# [ENTRIES]
* * * * * * *

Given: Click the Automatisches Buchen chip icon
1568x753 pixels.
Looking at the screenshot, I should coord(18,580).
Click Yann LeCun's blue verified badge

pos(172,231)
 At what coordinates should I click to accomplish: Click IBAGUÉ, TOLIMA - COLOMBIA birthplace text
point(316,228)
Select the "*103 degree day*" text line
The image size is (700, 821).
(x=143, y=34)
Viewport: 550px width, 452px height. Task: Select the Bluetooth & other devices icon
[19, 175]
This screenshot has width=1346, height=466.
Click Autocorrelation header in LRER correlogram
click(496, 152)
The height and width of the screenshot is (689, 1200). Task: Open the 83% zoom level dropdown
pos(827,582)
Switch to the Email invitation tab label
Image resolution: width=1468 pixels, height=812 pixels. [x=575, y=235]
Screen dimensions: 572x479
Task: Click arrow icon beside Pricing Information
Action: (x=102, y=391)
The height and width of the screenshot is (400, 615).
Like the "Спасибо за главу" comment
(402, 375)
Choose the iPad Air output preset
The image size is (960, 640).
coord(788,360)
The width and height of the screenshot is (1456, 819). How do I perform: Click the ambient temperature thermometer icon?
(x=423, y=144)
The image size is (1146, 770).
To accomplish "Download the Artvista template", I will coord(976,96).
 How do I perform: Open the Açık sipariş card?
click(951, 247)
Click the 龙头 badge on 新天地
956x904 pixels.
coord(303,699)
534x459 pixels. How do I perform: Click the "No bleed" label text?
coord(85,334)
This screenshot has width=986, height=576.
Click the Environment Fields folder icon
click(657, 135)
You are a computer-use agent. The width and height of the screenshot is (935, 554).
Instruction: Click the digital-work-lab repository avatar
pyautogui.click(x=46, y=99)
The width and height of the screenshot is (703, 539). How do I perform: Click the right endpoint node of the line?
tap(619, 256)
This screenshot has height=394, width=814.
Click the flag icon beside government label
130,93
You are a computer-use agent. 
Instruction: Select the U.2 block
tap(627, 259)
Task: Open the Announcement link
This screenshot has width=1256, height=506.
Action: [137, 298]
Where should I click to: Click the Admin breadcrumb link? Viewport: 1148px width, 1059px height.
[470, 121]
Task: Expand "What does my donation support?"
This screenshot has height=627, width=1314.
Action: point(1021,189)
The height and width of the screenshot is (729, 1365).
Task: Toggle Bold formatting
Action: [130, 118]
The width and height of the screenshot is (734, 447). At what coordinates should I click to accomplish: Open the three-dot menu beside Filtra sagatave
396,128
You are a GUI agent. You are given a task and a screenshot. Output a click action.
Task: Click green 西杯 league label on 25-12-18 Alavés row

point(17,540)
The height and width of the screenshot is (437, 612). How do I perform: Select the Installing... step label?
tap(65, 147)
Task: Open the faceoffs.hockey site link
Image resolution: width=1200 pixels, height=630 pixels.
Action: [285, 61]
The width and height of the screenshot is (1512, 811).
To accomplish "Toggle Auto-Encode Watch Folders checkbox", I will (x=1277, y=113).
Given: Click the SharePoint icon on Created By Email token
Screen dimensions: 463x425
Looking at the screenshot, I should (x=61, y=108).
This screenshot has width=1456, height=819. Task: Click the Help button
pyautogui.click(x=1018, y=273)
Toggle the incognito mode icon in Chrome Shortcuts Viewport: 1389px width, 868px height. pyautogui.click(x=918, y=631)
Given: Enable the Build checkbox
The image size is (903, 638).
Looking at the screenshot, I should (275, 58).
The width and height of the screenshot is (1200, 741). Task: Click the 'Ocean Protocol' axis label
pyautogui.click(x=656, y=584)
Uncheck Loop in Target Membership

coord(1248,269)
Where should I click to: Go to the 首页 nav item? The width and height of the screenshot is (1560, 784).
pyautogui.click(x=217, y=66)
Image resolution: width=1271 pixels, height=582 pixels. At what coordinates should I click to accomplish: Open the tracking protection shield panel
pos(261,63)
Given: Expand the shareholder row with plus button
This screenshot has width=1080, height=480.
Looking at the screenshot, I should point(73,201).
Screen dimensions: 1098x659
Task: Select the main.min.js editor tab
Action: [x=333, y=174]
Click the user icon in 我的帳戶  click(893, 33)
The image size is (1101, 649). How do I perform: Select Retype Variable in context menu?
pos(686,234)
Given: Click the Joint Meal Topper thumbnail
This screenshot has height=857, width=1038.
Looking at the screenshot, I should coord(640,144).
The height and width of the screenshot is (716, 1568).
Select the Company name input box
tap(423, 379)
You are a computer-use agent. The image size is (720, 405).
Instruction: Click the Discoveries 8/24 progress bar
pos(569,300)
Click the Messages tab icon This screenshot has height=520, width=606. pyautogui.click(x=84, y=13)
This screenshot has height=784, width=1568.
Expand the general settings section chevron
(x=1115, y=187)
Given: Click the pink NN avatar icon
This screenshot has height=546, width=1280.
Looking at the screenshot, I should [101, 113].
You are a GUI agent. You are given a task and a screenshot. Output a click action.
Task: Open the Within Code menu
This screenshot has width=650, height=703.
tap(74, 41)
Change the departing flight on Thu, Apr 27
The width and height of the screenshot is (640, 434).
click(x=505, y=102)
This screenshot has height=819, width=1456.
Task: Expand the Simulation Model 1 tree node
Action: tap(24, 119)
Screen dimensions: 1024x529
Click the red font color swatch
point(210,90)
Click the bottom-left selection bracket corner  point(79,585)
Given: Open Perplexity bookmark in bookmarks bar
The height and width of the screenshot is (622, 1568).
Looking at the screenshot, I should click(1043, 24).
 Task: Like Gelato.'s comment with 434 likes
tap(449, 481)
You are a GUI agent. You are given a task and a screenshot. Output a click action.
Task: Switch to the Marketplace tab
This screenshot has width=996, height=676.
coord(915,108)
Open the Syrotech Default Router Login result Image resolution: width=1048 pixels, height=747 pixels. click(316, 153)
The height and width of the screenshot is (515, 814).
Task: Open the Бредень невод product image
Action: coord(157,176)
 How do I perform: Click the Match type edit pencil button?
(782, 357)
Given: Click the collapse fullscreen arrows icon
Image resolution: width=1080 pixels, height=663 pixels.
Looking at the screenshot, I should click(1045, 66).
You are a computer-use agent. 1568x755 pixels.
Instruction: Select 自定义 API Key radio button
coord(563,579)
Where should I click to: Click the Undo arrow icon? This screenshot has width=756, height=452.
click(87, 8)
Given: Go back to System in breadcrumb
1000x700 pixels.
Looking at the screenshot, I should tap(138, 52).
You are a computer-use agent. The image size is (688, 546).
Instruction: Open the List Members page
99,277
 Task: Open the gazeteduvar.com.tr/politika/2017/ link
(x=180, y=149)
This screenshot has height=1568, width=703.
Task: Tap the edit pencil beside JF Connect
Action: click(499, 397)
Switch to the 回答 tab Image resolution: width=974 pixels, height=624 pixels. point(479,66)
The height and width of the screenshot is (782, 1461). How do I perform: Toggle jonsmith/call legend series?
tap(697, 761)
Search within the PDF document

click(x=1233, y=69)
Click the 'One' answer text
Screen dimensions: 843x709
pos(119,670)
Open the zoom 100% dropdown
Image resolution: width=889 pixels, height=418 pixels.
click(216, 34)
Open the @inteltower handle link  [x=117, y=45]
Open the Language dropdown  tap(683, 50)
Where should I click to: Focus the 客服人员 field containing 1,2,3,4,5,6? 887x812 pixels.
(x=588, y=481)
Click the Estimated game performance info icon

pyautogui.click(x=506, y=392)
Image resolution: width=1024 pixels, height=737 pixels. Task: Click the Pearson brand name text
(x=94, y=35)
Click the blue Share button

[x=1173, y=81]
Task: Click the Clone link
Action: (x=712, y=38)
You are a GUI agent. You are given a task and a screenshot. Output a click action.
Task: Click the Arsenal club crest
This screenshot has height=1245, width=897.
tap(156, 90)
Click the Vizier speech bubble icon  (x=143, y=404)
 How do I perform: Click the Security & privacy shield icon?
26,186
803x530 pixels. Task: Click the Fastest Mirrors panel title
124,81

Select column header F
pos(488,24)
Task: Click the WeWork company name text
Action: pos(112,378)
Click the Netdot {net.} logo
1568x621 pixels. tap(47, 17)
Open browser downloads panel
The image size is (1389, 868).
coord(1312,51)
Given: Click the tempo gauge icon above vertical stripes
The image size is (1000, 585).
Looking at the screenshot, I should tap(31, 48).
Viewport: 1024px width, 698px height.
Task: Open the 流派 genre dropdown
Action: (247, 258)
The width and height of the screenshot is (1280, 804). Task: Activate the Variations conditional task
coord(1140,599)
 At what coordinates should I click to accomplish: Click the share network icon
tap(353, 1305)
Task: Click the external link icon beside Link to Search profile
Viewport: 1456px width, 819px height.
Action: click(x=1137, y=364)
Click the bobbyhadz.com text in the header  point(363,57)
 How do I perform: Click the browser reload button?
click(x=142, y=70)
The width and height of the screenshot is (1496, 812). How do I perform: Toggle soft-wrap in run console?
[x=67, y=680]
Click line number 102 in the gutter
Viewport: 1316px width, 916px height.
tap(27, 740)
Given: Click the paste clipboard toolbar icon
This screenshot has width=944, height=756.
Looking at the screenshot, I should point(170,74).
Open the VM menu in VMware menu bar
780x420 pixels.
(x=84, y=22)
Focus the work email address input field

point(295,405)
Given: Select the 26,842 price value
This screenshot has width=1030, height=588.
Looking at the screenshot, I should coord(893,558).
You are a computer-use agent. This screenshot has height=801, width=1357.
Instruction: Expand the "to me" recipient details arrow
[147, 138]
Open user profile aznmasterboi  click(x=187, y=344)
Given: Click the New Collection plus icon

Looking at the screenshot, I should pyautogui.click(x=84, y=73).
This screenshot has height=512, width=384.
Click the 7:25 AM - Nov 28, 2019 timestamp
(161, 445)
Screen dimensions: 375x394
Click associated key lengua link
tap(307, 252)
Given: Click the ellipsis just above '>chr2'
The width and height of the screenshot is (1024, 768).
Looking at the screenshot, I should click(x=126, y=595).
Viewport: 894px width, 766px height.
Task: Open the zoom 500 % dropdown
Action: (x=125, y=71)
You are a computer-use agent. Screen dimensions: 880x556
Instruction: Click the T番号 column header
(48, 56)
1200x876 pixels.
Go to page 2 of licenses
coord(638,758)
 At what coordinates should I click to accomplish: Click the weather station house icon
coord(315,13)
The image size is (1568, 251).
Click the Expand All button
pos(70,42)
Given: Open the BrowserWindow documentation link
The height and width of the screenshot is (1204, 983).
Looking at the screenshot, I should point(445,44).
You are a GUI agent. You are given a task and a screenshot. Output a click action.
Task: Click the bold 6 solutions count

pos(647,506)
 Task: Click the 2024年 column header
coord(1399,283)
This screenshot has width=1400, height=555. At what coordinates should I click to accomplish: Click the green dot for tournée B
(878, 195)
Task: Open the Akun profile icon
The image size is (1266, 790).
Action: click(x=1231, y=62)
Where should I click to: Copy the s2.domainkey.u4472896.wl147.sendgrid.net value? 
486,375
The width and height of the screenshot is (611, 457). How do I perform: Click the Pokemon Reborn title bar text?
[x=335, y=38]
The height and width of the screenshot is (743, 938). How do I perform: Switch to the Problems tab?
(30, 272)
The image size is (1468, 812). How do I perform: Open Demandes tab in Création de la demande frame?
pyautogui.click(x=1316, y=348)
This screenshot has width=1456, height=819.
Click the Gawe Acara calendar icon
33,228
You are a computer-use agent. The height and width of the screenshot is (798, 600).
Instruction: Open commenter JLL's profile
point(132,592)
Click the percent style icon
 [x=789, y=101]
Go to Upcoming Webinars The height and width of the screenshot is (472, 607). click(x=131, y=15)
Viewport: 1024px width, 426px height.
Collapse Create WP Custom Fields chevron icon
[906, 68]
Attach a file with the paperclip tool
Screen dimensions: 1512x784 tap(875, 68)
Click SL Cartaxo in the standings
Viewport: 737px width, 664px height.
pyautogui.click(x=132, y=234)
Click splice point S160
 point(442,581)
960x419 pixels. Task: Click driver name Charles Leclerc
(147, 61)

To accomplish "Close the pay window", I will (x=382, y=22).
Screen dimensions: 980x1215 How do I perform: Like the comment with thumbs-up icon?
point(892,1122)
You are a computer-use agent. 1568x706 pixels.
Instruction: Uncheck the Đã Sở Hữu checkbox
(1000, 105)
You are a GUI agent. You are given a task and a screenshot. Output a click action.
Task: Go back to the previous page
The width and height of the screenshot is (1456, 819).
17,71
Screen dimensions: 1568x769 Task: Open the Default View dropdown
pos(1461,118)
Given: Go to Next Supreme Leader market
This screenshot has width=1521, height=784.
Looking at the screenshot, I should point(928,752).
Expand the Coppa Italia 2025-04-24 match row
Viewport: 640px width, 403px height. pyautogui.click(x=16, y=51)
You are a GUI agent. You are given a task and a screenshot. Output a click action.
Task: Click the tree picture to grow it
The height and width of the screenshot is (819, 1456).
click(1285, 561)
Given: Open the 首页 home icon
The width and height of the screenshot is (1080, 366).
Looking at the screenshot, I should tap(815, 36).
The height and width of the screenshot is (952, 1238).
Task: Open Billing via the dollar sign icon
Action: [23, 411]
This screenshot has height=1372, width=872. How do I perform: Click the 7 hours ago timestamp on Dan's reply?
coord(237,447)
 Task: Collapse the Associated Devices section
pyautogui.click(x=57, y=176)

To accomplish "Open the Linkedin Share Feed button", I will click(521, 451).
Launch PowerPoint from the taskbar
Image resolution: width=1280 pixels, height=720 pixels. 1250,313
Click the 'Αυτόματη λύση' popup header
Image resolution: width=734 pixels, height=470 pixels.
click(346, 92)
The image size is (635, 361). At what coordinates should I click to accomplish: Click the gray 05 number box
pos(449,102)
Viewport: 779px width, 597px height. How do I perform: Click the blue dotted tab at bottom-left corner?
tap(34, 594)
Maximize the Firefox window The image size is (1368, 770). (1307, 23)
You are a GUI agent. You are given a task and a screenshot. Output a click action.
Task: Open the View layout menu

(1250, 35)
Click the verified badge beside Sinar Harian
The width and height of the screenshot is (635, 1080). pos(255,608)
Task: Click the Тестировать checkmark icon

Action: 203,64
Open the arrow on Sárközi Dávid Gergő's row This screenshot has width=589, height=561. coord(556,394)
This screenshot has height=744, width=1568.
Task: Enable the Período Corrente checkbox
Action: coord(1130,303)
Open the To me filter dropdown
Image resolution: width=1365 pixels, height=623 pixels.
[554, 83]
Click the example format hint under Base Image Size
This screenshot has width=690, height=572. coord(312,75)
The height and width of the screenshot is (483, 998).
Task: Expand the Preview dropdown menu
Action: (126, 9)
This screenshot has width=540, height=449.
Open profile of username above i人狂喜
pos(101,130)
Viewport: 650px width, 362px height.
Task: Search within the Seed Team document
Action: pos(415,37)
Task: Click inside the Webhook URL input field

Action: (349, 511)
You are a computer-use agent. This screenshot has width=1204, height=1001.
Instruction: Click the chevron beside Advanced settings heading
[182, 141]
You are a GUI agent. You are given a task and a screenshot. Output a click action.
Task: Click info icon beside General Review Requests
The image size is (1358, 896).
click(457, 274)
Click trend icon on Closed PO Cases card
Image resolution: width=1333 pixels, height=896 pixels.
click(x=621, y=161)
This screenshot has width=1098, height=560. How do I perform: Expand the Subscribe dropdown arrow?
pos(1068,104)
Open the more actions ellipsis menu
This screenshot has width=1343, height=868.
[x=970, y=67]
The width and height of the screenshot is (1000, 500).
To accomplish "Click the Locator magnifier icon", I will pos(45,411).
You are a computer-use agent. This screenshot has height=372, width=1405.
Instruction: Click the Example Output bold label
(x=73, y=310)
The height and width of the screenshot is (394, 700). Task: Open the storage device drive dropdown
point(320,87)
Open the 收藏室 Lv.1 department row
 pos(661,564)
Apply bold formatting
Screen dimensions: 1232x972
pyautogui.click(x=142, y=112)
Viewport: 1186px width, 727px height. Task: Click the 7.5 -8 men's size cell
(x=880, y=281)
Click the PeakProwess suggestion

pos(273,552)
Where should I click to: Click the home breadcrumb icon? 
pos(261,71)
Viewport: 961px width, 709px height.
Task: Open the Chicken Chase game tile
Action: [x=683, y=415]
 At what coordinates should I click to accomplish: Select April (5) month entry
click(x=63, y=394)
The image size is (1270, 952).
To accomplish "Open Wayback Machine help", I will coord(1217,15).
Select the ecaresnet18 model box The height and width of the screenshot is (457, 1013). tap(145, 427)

* * * * * * *

Copy out the lines of the records word for word, beginning at the line that contains "Switch to the Email invitation tab label" and stopping after the line that contains "(x=423, y=144)".

# [RESULT BELOW]
Switch to the Email invitation tab label
Image resolution: width=1468 pixels, height=812 pixels. [x=575, y=235]
Screen dimensions: 572x479
Task: Click arrow icon beside Pricing Information
Action: (x=102, y=391)
The height and width of the screenshot is (400, 615).
Like the "Спасибо за главу" comment
(402, 375)
Choose the iPad Air output preset
The image size is (960, 640).
coord(788,360)
The width and height of the screenshot is (1456, 819). How do I perform: Click the ambient temperature thermometer icon?
(x=423, y=144)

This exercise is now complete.